3: a clareira do saber e não-saber


Neste último movimento, a circularidade poética se faz evidente ao retomar a questão da primeira estrofe. A claridade não é o saber racional típico de uma era iluminista. Esta tradição é desfeita no jogo semântico entre a claridade do cristal (a razão) e a insuficiência de sua substância ao conhecer (o pensamento).

Se pensarmos pelo viés do saber empírico, a suficiência se dá quando uma medida previamente estabelecida é satisfeita; quando a adequação entre uma coisa e seu enunciado se acoplam perfeitamente. Mais ainda, quando a retórica se fundamenta na verborragia redundante de conceitos.

A imagem do cristal como representatividade racional é questionada no momento em que não ocorre a adequação: “No es claridad para mi suficiente”. A insuficiência se dá na necessidade imanentemente humana de sempre saber mais. E este saber não como acúmulo de conhecimento, mas como experienciação do imprevisto.

A claridade da água é contraposta à claridade do cristal para avultar a dinâmica supramencionada. Isto é, a primeira nos diz o trânsito; o sentido referente à dupla insurgência do que se mostra na luz e volta a se velar na escuridão. Eis a inconstância do poético quando em seu dizer originário (a poiesis) congrega o agir primordial. Ou seja, “o alcance, o sentido e a essência do agir. A esta os gregos denominaram poiesis” (Castro: 2005, 23).

Neste poema temos a desfeitura do convencional na simplicidade de três movimentos que, na particularidade de cada núcleo – o canto (linguagem), a corporeidade da forma e o saber (claridade) –, engendram a grandiosidade do pensamento poético.

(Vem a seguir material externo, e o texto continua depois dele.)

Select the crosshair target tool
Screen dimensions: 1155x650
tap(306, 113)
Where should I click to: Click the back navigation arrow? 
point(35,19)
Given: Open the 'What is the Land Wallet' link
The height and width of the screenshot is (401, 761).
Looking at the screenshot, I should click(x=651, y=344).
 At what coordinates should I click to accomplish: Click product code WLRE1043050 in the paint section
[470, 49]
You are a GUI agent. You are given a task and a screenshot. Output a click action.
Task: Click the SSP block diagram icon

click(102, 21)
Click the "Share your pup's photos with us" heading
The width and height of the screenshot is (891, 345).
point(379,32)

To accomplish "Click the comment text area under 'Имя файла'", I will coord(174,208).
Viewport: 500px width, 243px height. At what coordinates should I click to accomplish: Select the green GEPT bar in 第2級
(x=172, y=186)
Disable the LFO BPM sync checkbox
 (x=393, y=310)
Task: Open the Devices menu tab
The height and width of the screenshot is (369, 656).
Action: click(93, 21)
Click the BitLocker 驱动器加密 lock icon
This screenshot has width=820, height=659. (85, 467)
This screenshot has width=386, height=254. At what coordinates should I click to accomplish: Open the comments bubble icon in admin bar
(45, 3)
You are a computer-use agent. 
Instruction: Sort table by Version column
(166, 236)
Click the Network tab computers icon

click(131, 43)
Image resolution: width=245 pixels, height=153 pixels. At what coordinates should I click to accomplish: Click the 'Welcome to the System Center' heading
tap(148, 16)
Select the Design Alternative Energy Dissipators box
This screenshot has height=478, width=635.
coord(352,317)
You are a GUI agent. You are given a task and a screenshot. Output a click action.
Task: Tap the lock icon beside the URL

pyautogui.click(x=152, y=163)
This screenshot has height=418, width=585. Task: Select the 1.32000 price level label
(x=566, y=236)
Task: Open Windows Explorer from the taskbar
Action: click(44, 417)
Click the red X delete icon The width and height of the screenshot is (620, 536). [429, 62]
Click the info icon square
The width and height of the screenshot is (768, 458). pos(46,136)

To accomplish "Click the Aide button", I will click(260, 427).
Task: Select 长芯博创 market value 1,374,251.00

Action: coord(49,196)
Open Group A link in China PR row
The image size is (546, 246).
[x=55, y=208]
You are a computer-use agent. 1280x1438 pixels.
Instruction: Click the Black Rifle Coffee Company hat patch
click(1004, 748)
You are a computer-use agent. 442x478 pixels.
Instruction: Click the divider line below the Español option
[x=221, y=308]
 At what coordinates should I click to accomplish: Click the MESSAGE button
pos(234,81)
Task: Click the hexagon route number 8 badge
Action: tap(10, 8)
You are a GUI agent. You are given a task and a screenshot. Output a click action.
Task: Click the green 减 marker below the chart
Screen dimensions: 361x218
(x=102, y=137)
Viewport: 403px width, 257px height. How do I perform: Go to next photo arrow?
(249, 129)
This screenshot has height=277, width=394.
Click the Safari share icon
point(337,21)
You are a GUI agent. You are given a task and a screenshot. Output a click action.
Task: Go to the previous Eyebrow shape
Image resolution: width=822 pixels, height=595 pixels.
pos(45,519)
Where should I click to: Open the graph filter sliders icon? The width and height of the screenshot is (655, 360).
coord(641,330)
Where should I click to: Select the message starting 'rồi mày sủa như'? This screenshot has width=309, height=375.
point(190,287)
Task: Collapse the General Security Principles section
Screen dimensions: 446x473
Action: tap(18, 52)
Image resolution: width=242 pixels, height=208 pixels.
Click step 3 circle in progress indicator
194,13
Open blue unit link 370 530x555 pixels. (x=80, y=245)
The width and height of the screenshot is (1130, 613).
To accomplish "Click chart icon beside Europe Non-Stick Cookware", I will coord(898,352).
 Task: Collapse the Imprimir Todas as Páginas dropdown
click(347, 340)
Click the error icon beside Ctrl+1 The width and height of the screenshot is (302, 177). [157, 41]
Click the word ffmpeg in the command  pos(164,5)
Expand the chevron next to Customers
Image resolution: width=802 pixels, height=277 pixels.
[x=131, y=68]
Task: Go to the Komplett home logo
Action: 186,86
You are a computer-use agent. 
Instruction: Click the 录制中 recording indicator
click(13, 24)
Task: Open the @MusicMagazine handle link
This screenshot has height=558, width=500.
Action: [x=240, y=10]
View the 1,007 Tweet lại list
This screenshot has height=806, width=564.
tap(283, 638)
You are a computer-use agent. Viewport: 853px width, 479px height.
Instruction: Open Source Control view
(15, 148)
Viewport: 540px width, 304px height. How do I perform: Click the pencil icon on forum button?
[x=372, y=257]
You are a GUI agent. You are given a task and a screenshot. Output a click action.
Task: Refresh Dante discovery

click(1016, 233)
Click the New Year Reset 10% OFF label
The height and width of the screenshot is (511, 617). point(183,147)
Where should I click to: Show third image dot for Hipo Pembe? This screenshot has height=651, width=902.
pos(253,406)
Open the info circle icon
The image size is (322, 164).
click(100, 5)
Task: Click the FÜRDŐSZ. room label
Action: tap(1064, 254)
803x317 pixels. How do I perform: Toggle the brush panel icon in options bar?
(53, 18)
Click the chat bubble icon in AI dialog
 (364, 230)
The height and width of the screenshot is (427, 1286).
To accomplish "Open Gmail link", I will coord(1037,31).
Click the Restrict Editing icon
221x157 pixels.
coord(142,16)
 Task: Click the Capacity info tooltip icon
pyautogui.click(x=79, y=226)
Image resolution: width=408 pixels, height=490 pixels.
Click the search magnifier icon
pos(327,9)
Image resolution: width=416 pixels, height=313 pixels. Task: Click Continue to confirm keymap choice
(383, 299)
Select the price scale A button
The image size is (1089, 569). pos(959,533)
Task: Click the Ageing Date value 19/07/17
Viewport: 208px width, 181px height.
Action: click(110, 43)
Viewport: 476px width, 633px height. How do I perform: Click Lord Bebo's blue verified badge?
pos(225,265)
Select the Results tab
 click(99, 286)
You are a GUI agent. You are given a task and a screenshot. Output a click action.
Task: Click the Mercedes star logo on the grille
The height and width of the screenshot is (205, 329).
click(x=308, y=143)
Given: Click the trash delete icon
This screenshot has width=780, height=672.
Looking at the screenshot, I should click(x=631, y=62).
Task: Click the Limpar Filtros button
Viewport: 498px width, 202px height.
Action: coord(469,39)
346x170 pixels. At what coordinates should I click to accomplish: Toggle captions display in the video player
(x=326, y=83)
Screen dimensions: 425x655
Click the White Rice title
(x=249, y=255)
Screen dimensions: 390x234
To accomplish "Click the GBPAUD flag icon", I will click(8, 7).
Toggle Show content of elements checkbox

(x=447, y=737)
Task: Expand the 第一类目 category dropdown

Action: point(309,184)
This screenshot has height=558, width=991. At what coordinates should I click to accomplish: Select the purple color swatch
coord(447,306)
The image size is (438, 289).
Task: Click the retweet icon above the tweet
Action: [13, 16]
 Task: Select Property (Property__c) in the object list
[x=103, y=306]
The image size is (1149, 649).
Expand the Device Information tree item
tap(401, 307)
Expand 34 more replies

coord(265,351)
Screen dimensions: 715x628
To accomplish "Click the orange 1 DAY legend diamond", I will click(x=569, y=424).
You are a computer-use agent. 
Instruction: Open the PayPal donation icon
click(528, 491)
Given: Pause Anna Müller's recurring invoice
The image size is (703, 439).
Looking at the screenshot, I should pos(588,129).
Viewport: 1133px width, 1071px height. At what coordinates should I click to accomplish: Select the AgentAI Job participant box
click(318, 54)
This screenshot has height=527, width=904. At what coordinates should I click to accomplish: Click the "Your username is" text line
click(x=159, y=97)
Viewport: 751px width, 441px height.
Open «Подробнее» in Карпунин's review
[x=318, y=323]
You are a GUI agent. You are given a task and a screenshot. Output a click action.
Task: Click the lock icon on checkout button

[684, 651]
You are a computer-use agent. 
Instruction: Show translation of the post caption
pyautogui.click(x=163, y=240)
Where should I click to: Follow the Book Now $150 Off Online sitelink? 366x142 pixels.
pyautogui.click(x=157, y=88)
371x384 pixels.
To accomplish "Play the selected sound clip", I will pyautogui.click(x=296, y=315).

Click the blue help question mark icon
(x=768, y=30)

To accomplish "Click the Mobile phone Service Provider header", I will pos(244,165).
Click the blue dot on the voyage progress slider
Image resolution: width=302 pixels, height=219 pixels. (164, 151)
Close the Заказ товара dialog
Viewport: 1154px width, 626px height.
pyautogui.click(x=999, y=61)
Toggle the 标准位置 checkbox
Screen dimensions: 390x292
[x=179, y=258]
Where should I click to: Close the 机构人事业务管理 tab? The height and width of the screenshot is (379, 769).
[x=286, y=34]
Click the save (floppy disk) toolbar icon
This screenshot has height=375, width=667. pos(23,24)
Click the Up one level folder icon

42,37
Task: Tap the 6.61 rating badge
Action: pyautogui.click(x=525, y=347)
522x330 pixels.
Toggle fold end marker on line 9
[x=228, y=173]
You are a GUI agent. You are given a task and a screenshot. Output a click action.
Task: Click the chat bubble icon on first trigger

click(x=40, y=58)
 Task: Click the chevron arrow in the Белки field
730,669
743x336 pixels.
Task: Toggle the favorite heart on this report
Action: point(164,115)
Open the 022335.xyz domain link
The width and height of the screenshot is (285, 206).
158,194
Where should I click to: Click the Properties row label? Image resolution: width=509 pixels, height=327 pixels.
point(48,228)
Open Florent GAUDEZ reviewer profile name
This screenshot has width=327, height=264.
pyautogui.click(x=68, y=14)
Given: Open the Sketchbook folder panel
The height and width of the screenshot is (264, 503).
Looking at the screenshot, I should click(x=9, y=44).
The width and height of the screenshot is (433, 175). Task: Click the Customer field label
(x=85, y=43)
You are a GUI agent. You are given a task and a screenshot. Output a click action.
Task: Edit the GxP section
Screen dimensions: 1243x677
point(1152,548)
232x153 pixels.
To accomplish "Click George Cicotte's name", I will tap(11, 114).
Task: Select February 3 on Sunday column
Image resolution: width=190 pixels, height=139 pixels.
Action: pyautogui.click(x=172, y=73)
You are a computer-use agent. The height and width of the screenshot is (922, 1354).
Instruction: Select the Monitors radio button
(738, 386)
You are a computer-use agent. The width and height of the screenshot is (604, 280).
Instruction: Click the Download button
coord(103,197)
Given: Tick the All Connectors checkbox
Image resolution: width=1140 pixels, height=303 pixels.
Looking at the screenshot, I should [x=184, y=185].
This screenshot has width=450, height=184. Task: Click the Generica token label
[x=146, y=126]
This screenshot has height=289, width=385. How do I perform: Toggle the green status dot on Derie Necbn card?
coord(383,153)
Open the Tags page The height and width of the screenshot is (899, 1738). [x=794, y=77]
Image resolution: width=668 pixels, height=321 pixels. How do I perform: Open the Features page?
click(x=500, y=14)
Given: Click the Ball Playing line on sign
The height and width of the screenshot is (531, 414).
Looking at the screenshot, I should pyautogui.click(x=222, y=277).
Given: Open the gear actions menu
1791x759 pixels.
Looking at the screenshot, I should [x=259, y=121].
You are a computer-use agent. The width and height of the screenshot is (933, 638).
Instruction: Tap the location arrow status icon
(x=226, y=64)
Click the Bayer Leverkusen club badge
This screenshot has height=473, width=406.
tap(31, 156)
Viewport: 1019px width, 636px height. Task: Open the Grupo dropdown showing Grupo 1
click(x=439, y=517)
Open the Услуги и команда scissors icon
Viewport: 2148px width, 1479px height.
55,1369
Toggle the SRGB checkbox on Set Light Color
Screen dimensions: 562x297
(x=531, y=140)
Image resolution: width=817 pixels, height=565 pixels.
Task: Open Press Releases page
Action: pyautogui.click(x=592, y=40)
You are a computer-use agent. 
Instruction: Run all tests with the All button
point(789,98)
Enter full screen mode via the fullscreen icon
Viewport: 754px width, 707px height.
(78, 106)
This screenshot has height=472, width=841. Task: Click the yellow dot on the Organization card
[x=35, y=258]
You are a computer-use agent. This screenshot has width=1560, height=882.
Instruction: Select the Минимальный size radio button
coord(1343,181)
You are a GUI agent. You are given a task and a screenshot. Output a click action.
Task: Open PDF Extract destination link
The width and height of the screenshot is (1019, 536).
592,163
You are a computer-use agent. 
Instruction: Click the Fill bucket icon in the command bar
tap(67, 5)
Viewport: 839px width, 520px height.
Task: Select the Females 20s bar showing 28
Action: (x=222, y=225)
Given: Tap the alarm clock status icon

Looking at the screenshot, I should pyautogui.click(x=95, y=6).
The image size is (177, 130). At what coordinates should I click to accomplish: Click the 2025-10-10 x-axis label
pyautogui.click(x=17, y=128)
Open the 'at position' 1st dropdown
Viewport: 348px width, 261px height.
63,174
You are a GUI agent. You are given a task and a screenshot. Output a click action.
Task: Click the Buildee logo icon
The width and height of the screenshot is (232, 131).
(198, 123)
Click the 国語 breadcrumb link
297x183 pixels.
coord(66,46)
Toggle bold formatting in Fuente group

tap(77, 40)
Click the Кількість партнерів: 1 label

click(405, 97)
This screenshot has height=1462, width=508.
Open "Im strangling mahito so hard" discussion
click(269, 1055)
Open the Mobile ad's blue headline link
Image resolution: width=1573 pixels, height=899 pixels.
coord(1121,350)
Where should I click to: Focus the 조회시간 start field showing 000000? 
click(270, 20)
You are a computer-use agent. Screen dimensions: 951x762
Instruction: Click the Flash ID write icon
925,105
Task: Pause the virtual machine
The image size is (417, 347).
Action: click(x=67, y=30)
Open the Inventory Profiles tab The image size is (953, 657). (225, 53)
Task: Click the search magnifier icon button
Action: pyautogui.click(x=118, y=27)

Referências bibliográficas


CASTRO, Manuel Antônio de. Heidegger e as questões da arte. In: ______ (org). A arte em questão: as questões da arte. Rio de Janeiro: 7Letras, 2005.

HEIDEGGER, Martin. Sobre o humanismo. Rio de Janeiro: Tempo Brasileiro, 1995.

PAZ, Octavio. Retórica. In: Condición de nube, 1944.

2 comentários:

fernanda disse...

porra, fábio, você é foda! já interpretou justo o poema que eu peguei aqui em fundam!

vou roubar.

Fábio Santana Pessanha disse...

Não dava para não interpretá-lo! Este poema é muito bom!